Corresponding author

**Metawater Co., Ltd., Tokyo, Japan

***Resilience Engineering Research Center, School of Engineering, The University of Tokyo, Tokyo, Japan

September 16, 2022
November 24, 2022
February 1, 2023
knowledge management, simulation-based training, simulation-based optimization, disaster response, water distribution networks

This paper developed a new framework for better knowledge management through computational simulations, enabling both human knowledge creation and updating simulation models. The framework was developed based on the concepts of the socialization, externalization, combination, and internalization (SECI) model, and it contains a structured workshop that includes the four types of Ba the model requires. To evaluate this framework, the planning of post-disaster restoration of water distribution networks was employed as a case study. In addition, a new optimization method was developed using empirical heuristics obtained from practitioners, aiming for meaningful feedback from the practitioners working in a water management company.

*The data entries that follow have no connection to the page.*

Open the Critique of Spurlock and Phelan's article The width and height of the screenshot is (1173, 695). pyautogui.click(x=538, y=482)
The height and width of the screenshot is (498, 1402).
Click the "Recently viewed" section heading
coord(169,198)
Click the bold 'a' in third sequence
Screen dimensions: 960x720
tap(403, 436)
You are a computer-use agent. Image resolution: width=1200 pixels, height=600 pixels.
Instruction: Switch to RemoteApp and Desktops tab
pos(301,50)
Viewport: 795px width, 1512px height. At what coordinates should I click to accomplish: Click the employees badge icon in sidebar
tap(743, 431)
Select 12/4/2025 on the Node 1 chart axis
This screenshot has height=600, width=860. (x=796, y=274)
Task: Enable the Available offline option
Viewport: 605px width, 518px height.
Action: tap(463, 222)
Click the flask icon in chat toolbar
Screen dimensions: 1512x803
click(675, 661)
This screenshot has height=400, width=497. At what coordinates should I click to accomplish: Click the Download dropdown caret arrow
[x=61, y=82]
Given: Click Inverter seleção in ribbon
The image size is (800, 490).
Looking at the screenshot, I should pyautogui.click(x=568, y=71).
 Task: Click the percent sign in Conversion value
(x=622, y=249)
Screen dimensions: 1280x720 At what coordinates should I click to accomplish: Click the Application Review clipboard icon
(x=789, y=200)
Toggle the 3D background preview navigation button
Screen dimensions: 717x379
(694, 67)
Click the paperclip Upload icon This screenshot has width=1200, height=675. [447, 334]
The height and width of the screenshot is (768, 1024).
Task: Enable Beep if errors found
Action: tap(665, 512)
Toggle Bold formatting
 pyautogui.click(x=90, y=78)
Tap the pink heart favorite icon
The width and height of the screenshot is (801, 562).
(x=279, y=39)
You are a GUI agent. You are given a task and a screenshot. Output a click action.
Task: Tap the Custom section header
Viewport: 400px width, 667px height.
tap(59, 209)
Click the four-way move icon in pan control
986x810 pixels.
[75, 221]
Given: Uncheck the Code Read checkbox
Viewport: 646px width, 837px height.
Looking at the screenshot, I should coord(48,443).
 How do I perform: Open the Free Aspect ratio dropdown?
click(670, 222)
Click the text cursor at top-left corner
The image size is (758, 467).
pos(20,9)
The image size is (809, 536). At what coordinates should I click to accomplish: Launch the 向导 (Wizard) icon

Based on our simulation, three workshops were conducted to create new knowledge, and new features were added to the simulation. In these workshops, practitioners performed simulation-based training in planning the restoration and then discussed their decisions. Afterward, it was concluded that the proposed framework was sufficient for updating the simulation. However, it required additional methods to provide practitioners with opportunities to obtain new insights.

Cite this article as:
S. Tada, K. Wakayama, T. Kanno, Y. Kawase, and K. Furuta, “Co-Evolution Framework Between Humans and Simulations: Planning Post-Disaster Restoration of a Water Distribution Network,” J. Disaster Res., Vol.18 No.2, pp. 89-103, 2023.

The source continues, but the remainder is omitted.